··· INPUT MATERIAL ···

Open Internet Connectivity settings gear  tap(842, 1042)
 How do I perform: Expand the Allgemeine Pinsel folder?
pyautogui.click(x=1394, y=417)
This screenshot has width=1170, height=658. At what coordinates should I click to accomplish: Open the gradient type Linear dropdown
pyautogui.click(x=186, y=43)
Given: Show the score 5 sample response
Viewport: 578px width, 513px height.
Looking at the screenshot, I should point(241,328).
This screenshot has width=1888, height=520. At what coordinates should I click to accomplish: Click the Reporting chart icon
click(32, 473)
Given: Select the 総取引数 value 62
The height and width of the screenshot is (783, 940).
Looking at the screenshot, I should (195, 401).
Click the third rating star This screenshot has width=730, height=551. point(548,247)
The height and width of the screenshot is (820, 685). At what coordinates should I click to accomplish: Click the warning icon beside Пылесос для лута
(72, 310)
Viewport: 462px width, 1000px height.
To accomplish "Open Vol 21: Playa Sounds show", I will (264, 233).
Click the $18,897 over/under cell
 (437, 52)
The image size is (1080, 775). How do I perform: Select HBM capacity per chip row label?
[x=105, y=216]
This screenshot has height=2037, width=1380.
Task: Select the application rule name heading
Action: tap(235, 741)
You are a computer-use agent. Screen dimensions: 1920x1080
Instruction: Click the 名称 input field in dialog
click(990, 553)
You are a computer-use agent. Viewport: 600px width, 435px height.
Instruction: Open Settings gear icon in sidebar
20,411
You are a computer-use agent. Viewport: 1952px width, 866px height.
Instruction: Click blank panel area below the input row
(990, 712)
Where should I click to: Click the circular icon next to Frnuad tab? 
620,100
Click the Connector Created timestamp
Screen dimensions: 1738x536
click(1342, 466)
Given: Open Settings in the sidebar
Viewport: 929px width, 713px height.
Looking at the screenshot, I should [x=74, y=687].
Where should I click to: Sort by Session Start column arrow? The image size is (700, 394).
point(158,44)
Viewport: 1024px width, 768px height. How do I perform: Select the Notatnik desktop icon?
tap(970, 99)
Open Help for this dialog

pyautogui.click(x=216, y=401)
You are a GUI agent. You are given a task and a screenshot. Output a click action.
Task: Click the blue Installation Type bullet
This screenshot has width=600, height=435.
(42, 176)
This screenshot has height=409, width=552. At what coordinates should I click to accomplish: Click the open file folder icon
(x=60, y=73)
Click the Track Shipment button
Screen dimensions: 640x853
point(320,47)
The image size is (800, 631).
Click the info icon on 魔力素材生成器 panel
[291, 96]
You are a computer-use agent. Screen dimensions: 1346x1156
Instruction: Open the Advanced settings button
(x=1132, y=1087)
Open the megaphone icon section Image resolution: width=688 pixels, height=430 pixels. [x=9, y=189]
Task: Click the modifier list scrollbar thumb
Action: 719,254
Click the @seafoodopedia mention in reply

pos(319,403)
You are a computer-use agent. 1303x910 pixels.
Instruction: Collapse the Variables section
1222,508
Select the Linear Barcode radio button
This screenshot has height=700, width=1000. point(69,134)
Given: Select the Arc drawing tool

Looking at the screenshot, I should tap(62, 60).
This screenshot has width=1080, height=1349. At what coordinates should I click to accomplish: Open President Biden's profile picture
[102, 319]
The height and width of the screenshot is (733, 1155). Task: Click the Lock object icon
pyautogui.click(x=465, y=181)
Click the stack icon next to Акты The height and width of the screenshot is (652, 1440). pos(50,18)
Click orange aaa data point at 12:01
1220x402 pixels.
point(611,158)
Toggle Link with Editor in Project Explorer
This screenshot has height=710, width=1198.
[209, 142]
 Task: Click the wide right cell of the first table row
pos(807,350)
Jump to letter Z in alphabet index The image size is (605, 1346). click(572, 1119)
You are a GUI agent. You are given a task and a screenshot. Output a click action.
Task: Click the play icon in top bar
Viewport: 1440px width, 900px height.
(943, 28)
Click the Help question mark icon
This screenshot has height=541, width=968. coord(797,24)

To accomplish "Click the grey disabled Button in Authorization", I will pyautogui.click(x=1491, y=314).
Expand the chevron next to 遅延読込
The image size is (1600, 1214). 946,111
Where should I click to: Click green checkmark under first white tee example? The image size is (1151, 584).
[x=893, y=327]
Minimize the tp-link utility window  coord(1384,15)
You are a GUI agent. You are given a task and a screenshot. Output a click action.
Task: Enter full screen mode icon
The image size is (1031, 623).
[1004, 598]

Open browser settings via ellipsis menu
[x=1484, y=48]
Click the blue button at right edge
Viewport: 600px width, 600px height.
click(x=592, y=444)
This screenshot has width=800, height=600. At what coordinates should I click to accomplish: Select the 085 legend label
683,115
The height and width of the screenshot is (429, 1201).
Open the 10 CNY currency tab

···

→ **EXERCISE DIRECTIONS**:
Find the line with "Given: Show the score 5 sample response" in the material above. Reproduce it and each line after it up to and including the line with "Given: Open Settings in the sidebar".

→ **RESPONSE TO THE TASK**:
Given: Show the score 5 sample response
Viewport: 578px width, 513px height.
Looking at the screenshot, I should point(241,328).
This screenshot has width=1888, height=520. At what coordinates should I click to accomplish: Click the Reporting chart icon
click(32, 473)
Given: Select the 総取引数 value 62
The height and width of the screenshot is (783, 940).
Looking at the screenshot, I should (195, 401).
Click the third rating star This screenshot has width=730, height=551. point(548,247)
The height and width of the screenshot is (820, 685). At what coordinates should I click to accomplish: Click the warning icon beside Пылесос для лута
(72, 310)
Viewport: 462px width, 1000px height.
To accomplish "Open Vol 21: Playa Sounds show", I will (264, 233).
Click the $18,897 over/under cell
 (437, 52)
The image size is (1080, 775). How do I perform: Select HBM capacity per chip row label?
[x=105, y=216]
This screenshot has height=2037, width=1380.
Task: Select the application rule name heading
Action: tap(235, 741)
You are a computer-use agent. Screen dimensions: 1920x1080
Instruction: Click the 名称 input field in dialog
click(990, 553)
You are a computer-use agent. Viewport: 600px width, 435px height.
Instruction: Open Settings gear icon in sidebar
20,411
You are a computer-use agent. Viewport: 1952px width, 866px height.
Instruction: Click blank panel area below the input row
(990, 712)
Where should I click to: Click the circular icon next to Frnuad tab? 
620,100
Click the Connector Created timestamp
Screen dimensions: 1738x536
click(1342, 466)
Given: Open Settings in the sidebar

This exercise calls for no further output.